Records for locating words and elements
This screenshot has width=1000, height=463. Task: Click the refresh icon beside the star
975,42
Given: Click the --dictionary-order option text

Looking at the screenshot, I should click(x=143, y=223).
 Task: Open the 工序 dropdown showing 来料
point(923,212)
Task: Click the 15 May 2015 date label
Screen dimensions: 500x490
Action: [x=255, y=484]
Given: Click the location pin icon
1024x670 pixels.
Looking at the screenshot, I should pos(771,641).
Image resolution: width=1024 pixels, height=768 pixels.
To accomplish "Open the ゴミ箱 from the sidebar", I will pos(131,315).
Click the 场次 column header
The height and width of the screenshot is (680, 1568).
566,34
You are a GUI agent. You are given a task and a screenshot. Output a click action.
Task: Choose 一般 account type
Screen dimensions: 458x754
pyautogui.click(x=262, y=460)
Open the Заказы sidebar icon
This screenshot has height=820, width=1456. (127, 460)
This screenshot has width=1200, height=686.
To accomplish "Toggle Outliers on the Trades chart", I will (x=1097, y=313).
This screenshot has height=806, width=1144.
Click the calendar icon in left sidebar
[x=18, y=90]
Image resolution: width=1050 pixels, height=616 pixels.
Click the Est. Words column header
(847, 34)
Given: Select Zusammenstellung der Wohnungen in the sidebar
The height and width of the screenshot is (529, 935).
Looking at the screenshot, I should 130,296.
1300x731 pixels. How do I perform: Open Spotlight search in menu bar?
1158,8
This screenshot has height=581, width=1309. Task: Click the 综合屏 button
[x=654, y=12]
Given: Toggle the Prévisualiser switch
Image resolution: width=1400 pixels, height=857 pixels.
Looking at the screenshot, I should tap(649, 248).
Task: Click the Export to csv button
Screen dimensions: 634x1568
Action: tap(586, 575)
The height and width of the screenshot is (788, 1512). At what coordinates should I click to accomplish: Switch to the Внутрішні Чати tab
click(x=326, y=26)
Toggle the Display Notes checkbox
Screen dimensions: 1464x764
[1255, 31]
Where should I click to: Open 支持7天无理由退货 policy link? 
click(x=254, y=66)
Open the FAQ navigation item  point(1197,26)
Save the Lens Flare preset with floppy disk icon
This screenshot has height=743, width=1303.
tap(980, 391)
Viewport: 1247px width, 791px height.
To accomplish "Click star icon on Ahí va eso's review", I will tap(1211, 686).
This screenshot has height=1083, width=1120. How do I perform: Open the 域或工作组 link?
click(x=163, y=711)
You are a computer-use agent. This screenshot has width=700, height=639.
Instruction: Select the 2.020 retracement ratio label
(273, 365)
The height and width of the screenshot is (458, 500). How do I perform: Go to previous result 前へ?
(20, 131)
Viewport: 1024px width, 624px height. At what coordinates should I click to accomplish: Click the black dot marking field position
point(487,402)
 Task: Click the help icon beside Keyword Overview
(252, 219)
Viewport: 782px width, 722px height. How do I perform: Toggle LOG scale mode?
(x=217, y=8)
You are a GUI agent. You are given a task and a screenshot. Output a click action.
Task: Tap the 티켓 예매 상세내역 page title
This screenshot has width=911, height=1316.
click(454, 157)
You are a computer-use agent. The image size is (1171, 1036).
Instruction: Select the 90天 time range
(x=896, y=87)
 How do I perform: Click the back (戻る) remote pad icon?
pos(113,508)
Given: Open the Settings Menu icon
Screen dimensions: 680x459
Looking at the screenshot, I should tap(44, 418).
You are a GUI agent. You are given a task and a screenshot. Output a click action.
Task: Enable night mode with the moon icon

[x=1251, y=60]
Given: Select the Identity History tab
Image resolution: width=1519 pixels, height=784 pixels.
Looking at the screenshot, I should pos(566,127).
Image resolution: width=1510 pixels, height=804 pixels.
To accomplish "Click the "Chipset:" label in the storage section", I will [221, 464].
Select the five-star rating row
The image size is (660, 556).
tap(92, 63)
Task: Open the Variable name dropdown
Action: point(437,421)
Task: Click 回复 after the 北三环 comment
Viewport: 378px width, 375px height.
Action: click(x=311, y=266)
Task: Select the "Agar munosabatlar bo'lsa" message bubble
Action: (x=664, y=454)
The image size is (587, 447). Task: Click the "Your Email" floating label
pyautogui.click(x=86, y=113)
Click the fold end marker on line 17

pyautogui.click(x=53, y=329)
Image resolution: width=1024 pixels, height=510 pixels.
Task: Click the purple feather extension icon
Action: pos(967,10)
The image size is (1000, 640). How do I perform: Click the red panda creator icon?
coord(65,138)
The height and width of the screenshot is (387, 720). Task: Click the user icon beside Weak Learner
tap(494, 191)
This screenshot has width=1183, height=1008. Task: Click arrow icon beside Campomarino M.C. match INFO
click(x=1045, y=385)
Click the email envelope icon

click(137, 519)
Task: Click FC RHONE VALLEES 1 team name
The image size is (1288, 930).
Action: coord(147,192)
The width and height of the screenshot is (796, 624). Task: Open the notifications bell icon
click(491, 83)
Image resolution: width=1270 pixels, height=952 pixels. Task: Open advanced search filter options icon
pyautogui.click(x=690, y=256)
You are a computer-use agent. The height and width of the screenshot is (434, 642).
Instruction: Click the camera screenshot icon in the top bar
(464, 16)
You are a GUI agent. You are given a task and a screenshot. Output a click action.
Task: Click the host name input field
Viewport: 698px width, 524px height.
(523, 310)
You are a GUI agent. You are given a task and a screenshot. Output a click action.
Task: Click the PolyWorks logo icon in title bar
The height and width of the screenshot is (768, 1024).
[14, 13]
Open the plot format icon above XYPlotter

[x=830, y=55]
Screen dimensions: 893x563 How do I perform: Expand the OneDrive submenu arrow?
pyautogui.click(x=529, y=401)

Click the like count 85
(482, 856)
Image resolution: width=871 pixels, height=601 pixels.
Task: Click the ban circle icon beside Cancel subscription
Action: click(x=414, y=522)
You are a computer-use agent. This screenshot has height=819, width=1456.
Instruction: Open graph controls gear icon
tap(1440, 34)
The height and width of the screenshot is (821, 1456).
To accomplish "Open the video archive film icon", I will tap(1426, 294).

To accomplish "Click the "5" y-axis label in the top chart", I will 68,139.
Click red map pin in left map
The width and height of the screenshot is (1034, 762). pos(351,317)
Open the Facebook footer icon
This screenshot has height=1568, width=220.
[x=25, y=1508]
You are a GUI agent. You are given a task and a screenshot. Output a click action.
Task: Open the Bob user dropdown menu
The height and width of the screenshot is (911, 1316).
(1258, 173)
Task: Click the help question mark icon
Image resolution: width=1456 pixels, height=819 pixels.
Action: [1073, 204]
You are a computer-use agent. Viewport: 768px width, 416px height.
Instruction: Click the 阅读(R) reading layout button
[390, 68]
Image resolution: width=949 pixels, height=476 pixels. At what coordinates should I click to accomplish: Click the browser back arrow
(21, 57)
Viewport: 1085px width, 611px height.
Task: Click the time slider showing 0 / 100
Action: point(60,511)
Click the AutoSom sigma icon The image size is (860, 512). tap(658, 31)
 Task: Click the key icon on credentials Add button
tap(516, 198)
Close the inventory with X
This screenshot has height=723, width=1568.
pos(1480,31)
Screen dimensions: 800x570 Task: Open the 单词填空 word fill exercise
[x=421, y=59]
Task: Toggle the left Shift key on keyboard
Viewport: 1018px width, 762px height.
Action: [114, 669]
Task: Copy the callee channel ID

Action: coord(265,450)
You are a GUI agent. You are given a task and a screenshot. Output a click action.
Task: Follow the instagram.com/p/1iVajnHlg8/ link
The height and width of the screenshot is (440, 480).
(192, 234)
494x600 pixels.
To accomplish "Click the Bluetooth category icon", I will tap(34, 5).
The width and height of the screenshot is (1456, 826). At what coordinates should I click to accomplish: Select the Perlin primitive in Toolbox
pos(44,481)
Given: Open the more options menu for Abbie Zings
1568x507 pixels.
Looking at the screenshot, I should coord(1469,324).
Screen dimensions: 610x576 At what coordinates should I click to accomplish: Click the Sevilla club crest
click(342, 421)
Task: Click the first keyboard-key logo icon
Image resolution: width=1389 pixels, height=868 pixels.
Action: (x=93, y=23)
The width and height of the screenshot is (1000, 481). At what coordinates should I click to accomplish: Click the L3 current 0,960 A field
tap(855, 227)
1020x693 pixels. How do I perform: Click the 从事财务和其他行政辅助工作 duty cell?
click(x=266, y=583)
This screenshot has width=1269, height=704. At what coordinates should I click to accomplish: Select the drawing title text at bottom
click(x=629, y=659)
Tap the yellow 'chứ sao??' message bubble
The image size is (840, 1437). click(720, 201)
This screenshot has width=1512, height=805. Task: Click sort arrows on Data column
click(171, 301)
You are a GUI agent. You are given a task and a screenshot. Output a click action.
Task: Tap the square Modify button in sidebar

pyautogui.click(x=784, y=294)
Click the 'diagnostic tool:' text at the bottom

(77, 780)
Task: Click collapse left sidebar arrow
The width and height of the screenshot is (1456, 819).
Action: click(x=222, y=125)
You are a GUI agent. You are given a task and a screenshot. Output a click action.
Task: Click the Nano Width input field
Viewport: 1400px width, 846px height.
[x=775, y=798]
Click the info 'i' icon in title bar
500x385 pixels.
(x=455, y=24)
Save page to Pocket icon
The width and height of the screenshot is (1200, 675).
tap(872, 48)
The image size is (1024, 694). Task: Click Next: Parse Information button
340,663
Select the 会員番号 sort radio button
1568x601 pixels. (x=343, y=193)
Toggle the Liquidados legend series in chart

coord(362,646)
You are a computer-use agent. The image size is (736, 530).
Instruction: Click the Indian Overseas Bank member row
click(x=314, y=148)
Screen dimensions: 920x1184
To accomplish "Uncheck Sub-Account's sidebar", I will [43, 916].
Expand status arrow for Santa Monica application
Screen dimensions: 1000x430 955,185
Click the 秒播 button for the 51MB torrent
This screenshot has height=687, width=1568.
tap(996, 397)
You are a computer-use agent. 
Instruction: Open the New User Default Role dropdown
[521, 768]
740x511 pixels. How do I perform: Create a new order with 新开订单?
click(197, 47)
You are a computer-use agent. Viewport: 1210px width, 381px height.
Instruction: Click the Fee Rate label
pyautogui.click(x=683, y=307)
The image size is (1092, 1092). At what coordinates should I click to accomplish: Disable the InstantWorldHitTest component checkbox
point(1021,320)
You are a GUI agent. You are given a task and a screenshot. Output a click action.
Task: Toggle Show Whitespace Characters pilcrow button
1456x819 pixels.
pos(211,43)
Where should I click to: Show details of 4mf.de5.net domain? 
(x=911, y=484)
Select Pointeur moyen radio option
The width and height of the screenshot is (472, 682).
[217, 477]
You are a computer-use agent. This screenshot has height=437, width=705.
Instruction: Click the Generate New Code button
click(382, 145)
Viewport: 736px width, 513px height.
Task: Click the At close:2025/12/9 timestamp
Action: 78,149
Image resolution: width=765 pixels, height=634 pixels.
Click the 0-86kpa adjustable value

**The problem:**
Copy the lines from the one containing "has height=437, width=705." through the one containing "Action: 78,149", switching "Generate" to "Create" and changing nothing else.

**Result of the task:**
You are a computer-use agent. This screenshot has height=437, width=705.
Instruction: Click the Create New Code button
click(382, 145)
Viewport: 736px width, 513px height.
Task: Click the At close:2025/12/9 timestamp
Action: 78,149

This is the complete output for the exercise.